== DATA RECORDS

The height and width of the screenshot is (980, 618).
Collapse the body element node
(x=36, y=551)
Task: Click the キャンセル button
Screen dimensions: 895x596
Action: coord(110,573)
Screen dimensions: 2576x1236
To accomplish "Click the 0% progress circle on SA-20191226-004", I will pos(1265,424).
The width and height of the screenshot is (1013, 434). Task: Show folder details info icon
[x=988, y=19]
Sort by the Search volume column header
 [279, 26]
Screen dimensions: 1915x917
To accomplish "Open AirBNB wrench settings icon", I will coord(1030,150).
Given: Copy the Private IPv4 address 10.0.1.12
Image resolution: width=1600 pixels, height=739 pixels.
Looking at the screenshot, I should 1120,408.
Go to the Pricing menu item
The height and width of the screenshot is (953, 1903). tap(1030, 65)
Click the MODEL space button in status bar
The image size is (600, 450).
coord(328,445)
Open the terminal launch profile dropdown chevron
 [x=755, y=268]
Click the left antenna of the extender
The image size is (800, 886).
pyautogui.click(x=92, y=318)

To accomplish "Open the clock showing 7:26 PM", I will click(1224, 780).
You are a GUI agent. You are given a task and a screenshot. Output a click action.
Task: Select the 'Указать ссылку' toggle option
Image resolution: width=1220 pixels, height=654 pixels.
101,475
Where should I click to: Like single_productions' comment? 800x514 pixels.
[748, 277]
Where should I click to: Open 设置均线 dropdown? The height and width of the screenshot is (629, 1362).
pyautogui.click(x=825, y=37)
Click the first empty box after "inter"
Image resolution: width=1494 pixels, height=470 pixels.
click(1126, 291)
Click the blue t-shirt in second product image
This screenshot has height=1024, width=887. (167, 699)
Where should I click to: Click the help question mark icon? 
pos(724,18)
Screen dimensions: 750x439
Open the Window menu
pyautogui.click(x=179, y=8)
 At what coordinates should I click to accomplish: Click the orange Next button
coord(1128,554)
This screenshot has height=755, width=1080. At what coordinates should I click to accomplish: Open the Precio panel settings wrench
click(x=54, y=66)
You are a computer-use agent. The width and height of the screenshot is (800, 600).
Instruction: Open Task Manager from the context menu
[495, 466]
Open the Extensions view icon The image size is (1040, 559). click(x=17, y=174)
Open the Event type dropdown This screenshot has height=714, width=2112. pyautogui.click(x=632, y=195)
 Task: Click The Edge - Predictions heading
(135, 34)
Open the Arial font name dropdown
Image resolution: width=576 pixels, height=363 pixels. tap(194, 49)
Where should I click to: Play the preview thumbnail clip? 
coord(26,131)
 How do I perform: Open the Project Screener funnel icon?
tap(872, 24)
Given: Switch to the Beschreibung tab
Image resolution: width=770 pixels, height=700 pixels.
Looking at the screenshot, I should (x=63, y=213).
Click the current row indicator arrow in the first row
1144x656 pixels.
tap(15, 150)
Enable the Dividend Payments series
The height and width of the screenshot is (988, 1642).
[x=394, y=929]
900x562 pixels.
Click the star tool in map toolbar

====

#### [DESCRIPTION OF THE TASK]
Search the data for "agent" and list every line in which it occurs.

#### [RESULT OF THIS TASK]
You are a GUI agent. You are given a task and a screenshot. Output a click action.
You are a computer-use agent. The width and height of the screenshot is (800, 600).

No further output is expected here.